Первый его разговор состоялся с бабкой Галей, но велся этот разговор на такие странные и запутанные темы, что бабка Галя ничего не поняла и лишь выразила догадку, что гость, наверное, пришел к самому профессору, а не к ней, ибо она все-таки хотя и живет здесь дольше, чем сам профессор, но всегда была в нынче есть просто бабка Галя, а профессор - это все-таки профессор, к тому же у нее на кухне сидит кума из села Летки, а в Летки теперь попробуй доберись, куме нельзя задерживаться здесь долго, она привозила молоко тем супостатам, которые живут ниже этажом, только потому ее и пропускают в Киев и в этот дом, - чума на них всех! Профессора же она сейчас позовет, да вот он и сам идет.
- Вы ко мне? - спросил Гордей Отава, услышавший мужской голос и немного заколебавшийся - выходить ли ему или нет; но потом все же решил, что лучше пойти и посмотреть.
- Именно к вам, пан профессор, - наклонил нестриженую голову незнакомец. Свою фуражку он держал в руке (это было типичное довоенное изобретение наших портных: что-то полувоенное, полумилицейское, полужокейское, - но его охотно носили, особенно же те, кто уделял большое внимание одежде, надеясь с ее помощью возместить все то, чего не хватало в характере: прежде всего мужской твердости и мужества). Видимо, незваный гость тоже чувствовал себя увереннее в своей фуражке, но в чужой квартире полагалось ее снимать, а тут еще перед тобой сам хозяин, сам профессор Отава.
- Добрый день, пан профессор, - добавил незнакомец почти льстиво и вроде бы торжественно, отчего Отаве уже и совсем стало смешно - он хмыкнул, как бывало на занятиях, когда студент отвечал ему какую-нибудь глупость; после небольшой паузы сказал:
- К сожалению, никакой я не пан, а заодно и не профессор. Просто один из граждан, оставшихся на оккупированной территории.

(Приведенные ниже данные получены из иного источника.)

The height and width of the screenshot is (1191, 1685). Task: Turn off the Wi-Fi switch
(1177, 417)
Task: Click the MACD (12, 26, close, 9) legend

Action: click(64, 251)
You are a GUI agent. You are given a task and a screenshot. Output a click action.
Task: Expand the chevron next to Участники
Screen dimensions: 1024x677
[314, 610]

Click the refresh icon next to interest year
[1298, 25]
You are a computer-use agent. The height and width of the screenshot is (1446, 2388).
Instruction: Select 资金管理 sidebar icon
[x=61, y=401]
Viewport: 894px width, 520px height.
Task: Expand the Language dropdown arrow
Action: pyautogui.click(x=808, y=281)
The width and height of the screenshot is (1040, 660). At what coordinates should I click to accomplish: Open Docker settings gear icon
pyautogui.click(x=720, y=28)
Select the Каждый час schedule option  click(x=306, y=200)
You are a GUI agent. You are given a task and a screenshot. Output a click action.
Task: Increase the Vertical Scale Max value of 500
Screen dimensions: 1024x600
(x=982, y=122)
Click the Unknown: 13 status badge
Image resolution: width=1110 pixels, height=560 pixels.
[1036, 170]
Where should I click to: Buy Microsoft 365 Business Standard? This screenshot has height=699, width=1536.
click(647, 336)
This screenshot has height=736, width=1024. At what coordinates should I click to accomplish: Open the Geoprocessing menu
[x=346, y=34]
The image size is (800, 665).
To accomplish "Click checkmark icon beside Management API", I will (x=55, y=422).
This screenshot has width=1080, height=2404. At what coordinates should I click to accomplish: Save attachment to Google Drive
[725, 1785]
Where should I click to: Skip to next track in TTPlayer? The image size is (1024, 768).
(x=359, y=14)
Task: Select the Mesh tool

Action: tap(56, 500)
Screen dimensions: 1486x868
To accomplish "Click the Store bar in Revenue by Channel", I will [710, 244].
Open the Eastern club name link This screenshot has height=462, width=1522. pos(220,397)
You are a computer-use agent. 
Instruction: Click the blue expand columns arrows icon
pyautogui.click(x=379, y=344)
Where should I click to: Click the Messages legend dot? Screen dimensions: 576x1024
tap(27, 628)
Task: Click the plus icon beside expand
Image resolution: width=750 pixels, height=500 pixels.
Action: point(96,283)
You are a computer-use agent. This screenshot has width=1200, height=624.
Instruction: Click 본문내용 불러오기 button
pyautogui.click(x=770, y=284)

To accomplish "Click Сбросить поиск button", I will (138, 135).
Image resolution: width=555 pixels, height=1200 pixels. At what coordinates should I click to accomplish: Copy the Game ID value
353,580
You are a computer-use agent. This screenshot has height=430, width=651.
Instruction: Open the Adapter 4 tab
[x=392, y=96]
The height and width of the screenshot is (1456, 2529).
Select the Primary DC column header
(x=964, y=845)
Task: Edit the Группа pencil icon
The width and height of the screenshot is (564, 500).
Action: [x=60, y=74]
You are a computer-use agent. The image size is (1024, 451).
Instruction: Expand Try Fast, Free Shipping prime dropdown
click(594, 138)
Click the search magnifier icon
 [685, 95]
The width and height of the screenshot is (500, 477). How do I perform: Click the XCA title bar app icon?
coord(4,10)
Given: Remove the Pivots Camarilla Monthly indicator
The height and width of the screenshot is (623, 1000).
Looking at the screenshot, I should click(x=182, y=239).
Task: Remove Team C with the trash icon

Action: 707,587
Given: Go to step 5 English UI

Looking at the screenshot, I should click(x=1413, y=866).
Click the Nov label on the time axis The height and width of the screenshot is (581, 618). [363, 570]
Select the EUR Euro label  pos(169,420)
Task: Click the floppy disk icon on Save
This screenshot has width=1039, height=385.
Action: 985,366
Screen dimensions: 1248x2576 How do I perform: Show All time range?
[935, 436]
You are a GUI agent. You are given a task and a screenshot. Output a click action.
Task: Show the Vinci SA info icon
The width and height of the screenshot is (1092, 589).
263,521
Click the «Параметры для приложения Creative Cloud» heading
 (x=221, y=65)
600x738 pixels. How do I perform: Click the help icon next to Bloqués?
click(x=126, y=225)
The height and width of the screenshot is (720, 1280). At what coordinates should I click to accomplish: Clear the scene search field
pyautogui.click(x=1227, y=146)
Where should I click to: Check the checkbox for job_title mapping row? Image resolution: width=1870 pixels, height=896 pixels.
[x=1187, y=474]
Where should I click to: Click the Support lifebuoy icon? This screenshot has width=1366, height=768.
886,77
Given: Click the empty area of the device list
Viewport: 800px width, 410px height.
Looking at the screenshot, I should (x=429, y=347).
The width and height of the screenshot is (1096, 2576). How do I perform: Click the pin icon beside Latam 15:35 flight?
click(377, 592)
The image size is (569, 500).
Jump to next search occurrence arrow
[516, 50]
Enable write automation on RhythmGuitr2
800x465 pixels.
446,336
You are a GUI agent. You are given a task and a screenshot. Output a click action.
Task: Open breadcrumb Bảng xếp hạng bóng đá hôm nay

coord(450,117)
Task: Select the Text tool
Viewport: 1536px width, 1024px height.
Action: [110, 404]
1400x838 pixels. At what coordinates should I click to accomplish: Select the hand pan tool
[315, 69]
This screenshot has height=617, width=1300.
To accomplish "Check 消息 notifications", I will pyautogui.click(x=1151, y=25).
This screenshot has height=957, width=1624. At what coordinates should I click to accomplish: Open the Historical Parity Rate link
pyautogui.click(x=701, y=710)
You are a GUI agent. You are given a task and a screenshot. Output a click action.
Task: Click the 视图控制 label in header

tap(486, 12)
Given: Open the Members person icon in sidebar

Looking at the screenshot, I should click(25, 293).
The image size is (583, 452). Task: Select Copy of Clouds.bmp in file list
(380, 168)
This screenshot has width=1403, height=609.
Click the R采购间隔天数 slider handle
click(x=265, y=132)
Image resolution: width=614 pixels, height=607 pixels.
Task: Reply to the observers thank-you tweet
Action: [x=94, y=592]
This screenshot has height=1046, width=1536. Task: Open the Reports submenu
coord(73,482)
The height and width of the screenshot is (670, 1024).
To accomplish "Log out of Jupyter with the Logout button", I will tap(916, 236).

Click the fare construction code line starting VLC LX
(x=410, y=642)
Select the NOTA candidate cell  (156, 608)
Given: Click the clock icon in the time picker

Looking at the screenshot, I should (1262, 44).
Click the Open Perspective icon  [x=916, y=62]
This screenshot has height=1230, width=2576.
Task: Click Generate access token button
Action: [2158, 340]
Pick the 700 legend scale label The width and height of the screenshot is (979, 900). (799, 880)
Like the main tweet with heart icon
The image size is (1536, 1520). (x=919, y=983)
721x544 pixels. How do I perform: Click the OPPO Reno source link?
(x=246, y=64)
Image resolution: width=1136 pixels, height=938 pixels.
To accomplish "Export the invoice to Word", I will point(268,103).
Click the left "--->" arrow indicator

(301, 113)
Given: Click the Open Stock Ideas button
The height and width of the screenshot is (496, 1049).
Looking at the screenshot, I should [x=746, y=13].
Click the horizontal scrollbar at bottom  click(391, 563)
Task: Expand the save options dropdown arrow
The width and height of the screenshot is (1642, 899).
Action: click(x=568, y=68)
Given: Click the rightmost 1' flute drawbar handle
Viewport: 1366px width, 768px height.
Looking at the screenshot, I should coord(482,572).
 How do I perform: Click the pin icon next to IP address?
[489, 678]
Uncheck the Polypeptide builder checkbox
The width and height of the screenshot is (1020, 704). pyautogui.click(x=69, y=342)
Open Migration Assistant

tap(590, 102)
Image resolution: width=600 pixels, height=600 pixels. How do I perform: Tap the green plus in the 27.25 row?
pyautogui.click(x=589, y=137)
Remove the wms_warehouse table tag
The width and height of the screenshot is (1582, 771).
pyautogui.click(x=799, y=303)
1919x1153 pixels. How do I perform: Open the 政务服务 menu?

Незнакомец посмотрел на Отаву с крайним изумлением. Видимо, в его задачу не входило вступать в терминологические споры с профессором, к тому же он напрасно потерял свое время на беседу с бабкой Галей, поэтому пришелец решил сразу же взять быка за рога.
- У вас есть фарфор для продажи? - спросил он, оглядываясь по сторонам, хотя конечно же, кроме них, здесь никого не было и никто не мог их услышать.